Ho to run a function (many times) that changes variable (tibble) in global env

I'm a newbie in R, so please have some patience and... tips are most welcome.
My goal is to create tibble that holds a "Full Name" (of a person, that may have 2 to 4 names) and his/her gender. I must start from a tibble that contains typical Male and Female names.
Below I present a minimum working example.
My problem: I can call get_name() multiple time (in 10.000 for loop!!) and get the right answer. But, I was looking for a more 'elegant' way of doing it. replicate() unfortunately returns a vector... which make it unusable.
My doubts: I know I have some (very few... right!!) issues, like the if statement, that is evaluated every time (which is redundant), but I don't find another way to do it. Any suggestion?
Any other suggestions about code struct are also welcome.
Thank you very much in advance for your help.
# Dummy name list
unit_names <- tribble(
~Women, ~Man,
"fem1", "male1",
"fem2", "male2",
"fem3", "male3",
"fem4", "male4",
"fem5", "male5",
"fem6", NA,
"fem7", NA
)
set.seed(12345) # seed for test
# Create a tibble with the full names
full_name <- tibble("Full Name" = character(), "Gender" = character() )
get_name <- function() {
# Get the Number of 'Unit-names' to compose a 'Full-name'
nbr_names <- sample(2:4, 1, replace = TRUE)
# Randomize the Gender
gender <- sample(c("Women", "Man"), 1, replace = TRUE)
if (gender == "Women") {
lim_names <- sum( !is.na(unit_names$"Women"))
} else {
lim_names <- sum( !is.na(unit_names$"Man"))
}
# Sample the Fem/Man List names (may have duplicate)

▶ _Entries supplied_
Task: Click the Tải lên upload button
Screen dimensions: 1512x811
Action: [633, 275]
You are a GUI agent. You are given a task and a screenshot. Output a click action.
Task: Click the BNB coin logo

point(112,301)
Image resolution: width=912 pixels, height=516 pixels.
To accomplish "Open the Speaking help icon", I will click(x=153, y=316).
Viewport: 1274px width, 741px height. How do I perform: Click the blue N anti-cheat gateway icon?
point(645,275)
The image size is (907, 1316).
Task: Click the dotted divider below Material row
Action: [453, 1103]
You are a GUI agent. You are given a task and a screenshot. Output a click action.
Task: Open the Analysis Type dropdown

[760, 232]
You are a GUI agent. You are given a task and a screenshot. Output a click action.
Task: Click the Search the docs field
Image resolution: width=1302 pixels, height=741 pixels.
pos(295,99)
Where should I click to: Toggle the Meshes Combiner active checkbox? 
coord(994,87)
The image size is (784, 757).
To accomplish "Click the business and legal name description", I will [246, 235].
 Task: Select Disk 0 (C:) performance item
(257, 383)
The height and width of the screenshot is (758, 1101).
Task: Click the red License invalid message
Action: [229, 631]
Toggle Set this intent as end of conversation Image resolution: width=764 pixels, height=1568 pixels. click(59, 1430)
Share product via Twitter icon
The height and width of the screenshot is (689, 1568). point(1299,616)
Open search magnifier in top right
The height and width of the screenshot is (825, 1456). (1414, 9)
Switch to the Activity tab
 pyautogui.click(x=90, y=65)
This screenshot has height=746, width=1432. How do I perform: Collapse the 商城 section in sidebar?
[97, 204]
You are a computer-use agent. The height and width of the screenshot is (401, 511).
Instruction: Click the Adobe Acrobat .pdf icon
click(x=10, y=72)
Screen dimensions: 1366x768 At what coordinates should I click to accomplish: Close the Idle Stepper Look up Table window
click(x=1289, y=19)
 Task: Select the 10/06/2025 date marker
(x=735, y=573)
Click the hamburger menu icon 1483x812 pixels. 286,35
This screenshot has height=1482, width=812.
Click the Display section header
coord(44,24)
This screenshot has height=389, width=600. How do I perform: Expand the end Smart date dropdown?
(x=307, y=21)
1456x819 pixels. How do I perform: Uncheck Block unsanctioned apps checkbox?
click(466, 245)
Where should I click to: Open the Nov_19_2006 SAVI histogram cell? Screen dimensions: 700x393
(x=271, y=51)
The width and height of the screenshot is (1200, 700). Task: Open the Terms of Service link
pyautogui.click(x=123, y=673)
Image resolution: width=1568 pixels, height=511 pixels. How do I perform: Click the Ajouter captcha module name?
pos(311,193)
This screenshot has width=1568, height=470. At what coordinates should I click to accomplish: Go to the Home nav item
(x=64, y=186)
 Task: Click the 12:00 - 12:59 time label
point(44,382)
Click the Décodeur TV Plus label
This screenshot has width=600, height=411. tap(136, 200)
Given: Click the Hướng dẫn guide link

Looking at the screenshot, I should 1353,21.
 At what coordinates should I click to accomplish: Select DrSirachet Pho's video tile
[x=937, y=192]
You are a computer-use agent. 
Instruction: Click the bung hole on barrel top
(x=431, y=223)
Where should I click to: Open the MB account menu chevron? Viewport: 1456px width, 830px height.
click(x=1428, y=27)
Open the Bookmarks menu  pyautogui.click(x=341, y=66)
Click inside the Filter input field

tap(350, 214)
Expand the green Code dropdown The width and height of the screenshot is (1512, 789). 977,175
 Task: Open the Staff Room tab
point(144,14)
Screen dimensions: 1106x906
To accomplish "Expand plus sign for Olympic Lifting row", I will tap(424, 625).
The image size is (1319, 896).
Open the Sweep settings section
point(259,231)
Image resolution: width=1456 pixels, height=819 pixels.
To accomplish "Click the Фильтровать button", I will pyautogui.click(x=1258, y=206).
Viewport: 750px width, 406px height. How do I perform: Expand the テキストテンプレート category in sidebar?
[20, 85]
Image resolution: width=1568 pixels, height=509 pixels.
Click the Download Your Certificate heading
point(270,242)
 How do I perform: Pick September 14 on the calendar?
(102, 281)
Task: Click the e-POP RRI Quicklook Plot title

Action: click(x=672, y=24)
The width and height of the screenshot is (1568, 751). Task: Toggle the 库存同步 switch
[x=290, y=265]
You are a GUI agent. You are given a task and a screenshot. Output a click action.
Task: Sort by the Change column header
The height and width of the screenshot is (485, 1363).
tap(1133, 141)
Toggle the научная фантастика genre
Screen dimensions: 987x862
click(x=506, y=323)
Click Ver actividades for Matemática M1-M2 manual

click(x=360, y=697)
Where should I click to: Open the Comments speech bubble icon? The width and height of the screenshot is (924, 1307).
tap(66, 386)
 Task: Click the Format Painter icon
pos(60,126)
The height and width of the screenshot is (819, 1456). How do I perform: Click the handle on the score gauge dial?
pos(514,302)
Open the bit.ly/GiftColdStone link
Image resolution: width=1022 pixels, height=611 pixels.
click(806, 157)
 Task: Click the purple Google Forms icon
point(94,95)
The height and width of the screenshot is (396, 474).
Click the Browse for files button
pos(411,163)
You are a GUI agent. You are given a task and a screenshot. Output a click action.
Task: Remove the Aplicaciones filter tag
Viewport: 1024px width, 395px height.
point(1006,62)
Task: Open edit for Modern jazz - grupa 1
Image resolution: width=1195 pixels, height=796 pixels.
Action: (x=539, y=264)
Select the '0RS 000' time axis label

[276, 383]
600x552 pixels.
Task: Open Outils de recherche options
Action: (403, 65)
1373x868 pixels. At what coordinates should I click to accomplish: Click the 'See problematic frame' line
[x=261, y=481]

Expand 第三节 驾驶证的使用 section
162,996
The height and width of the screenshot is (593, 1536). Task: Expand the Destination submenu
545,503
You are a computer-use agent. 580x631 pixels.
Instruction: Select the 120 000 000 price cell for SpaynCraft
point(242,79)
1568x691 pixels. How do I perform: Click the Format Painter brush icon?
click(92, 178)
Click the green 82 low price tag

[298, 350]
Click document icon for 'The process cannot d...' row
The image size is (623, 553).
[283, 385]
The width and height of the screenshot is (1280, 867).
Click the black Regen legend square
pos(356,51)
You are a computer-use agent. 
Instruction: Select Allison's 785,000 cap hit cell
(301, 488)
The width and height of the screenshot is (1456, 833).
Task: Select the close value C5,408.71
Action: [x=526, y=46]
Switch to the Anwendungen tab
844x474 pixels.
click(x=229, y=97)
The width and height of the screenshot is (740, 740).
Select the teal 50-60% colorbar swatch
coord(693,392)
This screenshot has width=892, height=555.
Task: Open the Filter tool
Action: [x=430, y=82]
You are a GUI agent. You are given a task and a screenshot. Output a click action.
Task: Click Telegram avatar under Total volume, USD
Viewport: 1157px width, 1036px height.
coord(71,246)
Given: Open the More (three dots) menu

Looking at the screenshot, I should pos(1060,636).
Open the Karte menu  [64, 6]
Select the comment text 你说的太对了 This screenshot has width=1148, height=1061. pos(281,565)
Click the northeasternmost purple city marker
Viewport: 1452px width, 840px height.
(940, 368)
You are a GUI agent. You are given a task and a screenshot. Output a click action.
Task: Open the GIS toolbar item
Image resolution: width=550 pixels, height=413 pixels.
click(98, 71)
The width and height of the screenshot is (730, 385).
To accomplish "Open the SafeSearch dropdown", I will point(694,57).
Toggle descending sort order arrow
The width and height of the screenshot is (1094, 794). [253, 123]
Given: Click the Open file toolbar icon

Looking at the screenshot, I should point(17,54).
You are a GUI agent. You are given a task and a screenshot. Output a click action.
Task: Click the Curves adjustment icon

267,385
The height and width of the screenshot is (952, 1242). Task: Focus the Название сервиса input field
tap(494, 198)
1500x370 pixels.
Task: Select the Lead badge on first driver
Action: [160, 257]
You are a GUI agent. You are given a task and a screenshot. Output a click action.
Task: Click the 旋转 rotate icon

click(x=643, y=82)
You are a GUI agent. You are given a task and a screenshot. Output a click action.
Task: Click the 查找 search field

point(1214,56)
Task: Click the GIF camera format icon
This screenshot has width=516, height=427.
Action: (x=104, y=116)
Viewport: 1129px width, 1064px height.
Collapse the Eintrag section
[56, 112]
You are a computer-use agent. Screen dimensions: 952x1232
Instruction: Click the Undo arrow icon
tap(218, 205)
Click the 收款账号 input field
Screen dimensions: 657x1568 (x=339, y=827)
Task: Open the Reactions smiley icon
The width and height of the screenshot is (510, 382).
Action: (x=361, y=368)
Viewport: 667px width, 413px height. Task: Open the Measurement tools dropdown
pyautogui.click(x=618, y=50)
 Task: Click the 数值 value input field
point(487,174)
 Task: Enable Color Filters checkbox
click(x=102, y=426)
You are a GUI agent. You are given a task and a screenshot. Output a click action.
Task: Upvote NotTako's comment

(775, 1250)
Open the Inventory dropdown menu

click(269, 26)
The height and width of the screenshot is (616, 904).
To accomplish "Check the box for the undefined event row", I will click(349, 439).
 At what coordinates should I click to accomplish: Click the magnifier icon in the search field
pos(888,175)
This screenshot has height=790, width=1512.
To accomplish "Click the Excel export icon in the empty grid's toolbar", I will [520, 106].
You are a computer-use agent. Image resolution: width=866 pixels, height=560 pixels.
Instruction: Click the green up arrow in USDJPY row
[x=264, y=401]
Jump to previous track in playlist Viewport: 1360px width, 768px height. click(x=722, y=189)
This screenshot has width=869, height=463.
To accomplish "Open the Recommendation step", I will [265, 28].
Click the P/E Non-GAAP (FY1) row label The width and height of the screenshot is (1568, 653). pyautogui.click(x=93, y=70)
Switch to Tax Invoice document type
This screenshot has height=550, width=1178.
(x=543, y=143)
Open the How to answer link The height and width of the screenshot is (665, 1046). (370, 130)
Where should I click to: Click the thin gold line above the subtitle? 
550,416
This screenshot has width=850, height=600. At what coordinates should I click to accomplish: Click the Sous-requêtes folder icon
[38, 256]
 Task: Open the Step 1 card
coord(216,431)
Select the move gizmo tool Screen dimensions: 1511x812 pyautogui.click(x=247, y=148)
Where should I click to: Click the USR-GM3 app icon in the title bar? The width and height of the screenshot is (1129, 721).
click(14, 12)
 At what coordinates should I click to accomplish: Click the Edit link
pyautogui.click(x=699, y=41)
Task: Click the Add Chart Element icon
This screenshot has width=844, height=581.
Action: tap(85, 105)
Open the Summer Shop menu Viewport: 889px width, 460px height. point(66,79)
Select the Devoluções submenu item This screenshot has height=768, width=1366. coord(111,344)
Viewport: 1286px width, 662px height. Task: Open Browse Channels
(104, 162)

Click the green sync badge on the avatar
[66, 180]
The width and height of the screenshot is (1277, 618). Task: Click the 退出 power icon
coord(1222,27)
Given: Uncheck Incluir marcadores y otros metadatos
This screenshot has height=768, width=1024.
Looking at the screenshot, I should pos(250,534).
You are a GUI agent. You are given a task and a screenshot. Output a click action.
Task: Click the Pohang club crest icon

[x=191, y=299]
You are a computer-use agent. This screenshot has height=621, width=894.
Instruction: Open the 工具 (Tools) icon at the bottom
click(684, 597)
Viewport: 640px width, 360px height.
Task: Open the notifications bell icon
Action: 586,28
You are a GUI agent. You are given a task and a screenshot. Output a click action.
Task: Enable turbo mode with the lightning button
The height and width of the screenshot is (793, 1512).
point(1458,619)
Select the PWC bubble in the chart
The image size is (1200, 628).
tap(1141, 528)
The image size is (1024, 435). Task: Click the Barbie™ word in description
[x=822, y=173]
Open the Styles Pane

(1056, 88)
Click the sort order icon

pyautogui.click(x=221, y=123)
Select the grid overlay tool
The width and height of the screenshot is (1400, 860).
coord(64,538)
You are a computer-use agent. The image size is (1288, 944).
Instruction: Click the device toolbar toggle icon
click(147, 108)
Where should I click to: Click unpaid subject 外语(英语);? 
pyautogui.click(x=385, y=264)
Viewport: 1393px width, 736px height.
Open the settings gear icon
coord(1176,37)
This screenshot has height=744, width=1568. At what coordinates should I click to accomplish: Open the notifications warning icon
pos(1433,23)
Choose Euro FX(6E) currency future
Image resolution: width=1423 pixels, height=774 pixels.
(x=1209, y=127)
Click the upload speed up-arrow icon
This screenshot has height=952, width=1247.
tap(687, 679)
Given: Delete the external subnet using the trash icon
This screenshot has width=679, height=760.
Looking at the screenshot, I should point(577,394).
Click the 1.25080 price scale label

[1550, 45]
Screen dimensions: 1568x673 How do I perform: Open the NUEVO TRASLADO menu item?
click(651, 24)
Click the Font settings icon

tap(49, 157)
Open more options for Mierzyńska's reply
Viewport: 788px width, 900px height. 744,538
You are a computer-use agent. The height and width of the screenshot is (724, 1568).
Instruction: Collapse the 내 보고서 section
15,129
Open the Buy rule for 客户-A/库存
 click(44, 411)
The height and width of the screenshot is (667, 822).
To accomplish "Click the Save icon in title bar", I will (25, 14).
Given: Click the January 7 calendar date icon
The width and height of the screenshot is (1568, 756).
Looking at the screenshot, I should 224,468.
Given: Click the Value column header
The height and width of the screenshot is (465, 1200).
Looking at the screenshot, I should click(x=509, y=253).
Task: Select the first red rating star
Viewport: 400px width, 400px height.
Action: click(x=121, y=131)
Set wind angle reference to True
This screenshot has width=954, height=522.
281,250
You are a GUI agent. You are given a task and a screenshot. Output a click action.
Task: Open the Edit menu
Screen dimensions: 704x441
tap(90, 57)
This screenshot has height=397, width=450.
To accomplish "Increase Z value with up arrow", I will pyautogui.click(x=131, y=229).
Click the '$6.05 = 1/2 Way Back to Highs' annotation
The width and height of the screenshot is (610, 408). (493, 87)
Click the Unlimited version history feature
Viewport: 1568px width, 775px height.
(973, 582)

▶ _Tasks and exercises_
1 - In the R forum post about running a function that changes a tibble, the dummy name list contains several male names. List every one of them.
2 - Write what comes next in the R forum post about running a function that changes a tibble, starting right after its final line.

▶ _Results for the exercise_
1 - male1, male2, male3, male4, male5

2 -
sample(unlist(unit_names[1:lim_names, gender]), nbr_names, replace = TRUE) %>%
# Form a Full-name
paste ( . , collapse = " ") %>%
# Add it to the tibble (INCLUDE the Gender)
add_row(full_name, "Full Name" = . , "Gender" = gender)
}
# How can I make 10k of this?
full_name <- get_name()

If you pass a larger number than 1 to sample this problem becomes easier to vectorise.
One thing that currently makes your problem much harder is the layout of your unit_names table: you are effectively treating male and female names as individually paired, but they clearly aren’t: hence they shouldn’t be in columns of the same table. Use a list of two vectors, for instance:
unit_names = list(
Women = c("fem1", "fem2", "fem3", "fem4", "fem5", "fem6", "fem7"),
Men = c("male1", "male2", "male3", "male4", "male5")
)
Then you can generate random names to your heart’s delight:
generate_names = function (n, unit_names) {
name_length = sample(2 : 4, n, replace = TRUE)
genders = sample(c('Women', 'Men'), n, replace = TRUE)
names = Map(sample, unit_names[genders], name_length, replace = TRUE) %>%
lapply(paste, collapse = ' ') %>%
unlist()
tibble(`Full name` = names, Gender = genders)
}
A note on style, unlike your function the above doesn’t use any global variables. Furthermore, don’t "quote" variable names (you do this in unit_names$"Women" and for the arguments of add_row). R allows this, but this is arguably a mistake in the language specification: these are not strings, they’re variable names, making them look like strings is misleading. You don’t quote your other variable names, after all. You do need to backtick-quote the `Full name` column name, since it contains a space. However, the use of backticks, rather than quotes, signifies that this is a variable name.

I am not 100% of what you are trying to get, but if I got it right...did you try with mutate at dplyr? For example:
result= mutate(data.frame,
concated_column = paste(column1, column2, column3, column4, sep = '_'))

With a LITTLE help from Konrad Rudolph, the following elegant (and vectorized ... and fast) solution that I was looking. map2 does the necessary trick.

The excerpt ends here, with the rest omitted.